**Directions:**
Every line from the one with "Screen dimensions: 660x734" to the one with "Add gift options for Kindle Paperwhite", including those two, is to be copied exactly; all other lines of the entries below are left out.

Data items
-=-=-
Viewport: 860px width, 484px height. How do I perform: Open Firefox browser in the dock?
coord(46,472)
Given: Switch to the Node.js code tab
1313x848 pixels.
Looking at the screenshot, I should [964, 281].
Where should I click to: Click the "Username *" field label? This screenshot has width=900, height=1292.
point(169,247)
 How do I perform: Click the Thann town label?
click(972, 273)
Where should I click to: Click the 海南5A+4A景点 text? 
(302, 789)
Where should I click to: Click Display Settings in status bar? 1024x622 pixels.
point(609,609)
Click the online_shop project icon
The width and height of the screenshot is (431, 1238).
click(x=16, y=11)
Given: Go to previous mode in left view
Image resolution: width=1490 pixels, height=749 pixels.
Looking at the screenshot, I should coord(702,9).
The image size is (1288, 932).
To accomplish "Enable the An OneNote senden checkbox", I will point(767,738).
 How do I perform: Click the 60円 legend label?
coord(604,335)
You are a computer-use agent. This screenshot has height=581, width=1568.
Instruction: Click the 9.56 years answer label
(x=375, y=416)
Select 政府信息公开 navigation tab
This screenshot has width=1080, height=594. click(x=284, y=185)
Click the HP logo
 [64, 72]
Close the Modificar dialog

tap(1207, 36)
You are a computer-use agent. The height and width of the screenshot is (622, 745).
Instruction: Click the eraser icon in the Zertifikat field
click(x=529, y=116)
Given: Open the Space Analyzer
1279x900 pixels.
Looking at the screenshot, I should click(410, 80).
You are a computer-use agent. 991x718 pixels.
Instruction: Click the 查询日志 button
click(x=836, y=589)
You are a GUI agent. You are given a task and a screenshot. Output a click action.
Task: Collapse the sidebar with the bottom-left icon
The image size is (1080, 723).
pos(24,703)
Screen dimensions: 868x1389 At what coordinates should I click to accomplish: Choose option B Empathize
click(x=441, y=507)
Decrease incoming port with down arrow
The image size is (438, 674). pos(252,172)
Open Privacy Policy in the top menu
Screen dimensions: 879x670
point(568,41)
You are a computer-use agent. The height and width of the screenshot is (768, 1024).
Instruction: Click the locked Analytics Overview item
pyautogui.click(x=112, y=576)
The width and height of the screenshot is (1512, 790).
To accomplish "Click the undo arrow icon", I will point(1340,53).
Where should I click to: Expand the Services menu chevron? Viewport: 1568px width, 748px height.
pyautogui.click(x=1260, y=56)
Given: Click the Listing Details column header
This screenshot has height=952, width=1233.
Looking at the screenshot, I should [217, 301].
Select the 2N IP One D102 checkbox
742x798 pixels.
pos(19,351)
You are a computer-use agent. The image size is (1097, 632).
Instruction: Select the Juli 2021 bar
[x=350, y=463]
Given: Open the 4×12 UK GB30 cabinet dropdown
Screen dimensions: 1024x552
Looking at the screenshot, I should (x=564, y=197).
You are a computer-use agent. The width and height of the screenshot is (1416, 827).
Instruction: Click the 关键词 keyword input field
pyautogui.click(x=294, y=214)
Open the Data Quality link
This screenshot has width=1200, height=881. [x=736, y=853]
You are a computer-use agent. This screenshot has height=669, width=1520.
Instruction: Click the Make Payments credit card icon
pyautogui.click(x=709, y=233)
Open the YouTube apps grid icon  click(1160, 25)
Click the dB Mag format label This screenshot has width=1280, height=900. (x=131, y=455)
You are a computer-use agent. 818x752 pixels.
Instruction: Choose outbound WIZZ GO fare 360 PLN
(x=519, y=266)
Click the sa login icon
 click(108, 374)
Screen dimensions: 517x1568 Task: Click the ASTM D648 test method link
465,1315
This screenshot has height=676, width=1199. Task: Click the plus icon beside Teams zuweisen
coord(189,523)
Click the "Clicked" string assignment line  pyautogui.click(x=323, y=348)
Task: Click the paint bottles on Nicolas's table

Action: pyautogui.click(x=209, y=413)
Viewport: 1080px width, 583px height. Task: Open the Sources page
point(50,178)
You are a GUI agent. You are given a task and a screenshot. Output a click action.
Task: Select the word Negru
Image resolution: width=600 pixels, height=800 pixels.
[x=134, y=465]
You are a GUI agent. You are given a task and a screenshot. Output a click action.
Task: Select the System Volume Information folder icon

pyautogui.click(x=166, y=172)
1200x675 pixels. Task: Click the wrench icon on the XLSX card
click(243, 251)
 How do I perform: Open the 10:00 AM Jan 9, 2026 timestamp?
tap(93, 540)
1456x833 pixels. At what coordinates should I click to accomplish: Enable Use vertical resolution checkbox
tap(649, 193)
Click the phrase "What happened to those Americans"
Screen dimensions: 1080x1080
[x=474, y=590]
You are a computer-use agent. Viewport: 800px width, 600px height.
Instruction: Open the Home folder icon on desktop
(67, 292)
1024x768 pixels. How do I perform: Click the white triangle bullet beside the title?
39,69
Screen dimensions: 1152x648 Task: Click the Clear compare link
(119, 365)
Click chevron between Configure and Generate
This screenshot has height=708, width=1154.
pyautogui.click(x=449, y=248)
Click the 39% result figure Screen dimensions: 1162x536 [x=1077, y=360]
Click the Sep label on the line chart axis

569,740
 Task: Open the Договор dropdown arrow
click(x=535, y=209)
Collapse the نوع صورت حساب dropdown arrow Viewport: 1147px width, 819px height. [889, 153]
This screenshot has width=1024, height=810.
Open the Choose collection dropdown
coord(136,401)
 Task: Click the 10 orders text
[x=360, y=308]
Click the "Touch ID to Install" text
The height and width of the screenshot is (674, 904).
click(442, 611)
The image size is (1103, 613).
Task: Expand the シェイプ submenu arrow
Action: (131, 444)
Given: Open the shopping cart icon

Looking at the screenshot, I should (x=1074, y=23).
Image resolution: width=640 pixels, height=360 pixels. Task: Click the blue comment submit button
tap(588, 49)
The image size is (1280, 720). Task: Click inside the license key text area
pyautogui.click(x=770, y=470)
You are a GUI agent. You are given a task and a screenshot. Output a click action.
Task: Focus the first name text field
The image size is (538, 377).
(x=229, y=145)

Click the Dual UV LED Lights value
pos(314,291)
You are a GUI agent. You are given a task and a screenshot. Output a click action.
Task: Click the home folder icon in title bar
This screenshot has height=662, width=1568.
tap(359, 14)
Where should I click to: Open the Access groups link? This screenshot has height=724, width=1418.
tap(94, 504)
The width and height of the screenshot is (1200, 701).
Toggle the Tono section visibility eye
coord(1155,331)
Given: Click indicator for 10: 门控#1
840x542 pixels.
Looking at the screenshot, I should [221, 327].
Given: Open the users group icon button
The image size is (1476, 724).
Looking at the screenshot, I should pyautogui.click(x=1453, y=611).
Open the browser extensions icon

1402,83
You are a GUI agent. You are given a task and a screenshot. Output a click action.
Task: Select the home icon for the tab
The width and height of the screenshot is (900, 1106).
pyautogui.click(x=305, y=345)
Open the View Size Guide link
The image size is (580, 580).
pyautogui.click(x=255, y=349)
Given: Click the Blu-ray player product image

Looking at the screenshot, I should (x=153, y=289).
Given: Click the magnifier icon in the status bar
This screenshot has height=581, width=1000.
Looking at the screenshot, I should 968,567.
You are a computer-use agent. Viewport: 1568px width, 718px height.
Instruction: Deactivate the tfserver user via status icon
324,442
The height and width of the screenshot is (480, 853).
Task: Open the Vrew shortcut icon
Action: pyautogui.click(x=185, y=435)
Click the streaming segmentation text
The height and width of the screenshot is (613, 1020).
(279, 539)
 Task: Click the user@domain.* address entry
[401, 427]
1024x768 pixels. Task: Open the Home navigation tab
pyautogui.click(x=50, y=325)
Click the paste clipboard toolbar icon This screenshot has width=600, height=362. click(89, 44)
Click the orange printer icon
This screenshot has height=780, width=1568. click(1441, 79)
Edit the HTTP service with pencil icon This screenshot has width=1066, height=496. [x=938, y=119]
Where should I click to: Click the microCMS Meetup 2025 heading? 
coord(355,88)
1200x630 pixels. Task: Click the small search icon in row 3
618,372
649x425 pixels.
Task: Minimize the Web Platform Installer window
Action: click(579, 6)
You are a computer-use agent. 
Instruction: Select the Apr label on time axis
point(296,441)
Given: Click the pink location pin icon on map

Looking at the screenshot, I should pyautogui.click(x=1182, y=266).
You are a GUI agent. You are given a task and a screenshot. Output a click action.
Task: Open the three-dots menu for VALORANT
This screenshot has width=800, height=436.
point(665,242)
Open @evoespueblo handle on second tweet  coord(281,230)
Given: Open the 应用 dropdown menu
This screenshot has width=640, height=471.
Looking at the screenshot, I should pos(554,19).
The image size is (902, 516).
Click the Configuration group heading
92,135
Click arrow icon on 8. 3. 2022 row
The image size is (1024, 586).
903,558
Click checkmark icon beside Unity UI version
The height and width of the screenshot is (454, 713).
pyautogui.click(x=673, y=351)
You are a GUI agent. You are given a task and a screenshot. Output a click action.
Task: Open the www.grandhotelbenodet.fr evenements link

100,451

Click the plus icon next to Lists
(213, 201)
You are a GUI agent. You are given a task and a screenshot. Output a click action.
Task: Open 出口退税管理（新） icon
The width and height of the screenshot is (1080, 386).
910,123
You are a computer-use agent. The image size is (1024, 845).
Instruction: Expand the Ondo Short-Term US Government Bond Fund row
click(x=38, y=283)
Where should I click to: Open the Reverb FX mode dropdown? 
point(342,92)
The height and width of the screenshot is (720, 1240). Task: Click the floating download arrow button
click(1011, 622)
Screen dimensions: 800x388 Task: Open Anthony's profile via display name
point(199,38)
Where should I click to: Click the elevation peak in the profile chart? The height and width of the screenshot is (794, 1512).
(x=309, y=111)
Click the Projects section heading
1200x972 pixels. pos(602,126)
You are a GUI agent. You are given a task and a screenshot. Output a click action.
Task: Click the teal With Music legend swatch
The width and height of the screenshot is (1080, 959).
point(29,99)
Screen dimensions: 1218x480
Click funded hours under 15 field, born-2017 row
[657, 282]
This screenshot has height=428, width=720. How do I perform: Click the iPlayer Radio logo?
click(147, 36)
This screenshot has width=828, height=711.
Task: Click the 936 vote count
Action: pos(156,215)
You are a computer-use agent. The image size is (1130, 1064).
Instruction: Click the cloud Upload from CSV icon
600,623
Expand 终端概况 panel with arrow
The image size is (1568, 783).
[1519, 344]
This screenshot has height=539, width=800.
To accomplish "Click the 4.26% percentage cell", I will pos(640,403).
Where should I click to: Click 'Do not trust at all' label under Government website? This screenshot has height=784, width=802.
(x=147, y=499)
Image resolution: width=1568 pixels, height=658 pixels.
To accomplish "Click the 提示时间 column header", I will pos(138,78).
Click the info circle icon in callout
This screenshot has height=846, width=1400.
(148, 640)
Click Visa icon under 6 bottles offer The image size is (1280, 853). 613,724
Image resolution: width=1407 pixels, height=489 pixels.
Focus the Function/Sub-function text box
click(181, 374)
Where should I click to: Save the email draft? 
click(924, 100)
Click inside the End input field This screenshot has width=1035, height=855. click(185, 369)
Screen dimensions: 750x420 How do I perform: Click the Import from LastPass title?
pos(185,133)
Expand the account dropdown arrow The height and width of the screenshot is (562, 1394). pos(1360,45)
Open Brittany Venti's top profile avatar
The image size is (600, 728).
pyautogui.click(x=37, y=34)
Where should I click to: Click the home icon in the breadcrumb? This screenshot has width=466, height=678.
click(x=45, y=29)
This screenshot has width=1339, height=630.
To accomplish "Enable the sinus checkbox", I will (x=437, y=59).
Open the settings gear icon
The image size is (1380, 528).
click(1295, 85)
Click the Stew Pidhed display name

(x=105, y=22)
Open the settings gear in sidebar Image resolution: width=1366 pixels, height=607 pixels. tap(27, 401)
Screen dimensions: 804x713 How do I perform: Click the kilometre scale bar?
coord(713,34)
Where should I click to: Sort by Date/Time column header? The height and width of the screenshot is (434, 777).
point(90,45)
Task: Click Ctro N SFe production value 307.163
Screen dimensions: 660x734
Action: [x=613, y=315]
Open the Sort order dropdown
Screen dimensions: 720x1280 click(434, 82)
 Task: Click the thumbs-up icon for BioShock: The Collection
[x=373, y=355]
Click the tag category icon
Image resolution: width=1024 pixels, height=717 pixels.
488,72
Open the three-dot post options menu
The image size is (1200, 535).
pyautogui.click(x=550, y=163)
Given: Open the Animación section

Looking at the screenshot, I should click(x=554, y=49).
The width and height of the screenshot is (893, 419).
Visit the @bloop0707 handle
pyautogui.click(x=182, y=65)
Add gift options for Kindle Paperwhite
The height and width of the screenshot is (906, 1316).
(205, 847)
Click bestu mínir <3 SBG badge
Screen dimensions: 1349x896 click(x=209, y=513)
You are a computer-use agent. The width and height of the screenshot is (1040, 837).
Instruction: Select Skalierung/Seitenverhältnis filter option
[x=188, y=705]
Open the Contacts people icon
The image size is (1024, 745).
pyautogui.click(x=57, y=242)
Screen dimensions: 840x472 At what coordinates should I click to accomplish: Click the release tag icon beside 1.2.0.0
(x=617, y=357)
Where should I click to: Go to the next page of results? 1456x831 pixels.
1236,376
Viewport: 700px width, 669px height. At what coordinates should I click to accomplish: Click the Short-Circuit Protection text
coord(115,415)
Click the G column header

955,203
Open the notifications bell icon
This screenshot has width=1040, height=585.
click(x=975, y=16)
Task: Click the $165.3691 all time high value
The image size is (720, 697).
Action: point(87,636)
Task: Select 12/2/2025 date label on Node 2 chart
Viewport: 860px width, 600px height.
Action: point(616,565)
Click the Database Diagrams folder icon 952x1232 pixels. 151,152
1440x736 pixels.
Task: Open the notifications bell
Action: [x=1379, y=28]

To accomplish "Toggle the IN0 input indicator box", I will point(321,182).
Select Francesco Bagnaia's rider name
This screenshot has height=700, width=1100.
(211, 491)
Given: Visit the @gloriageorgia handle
-=-=-
**Your response:**
Screen dimensions: 660x734
Action: [x=613, y=315]
Open the Sort order dropdown
Screen dimensions: 720x1280 click(434, 82)
 Task: Click the thumbs-up icon for BioShock: The Collection
[x=373, y=355]
Click the tag category icon
Image resolution: width=1024 pixels, height=717 pixels.
488,72
Open the three-dot post options menu
The image size is (1200, 535).
pyautogui.click(x=550, y=163)
Given: Open the Animación section

Looking at the screenshot, I should click(x=554, y=49).
The width and height of the screenshot is (893, 419).
Visit the @bloop0707 handle
pyautogui.click(x=182, y=65)
Add gift options for Kindle Paperwhite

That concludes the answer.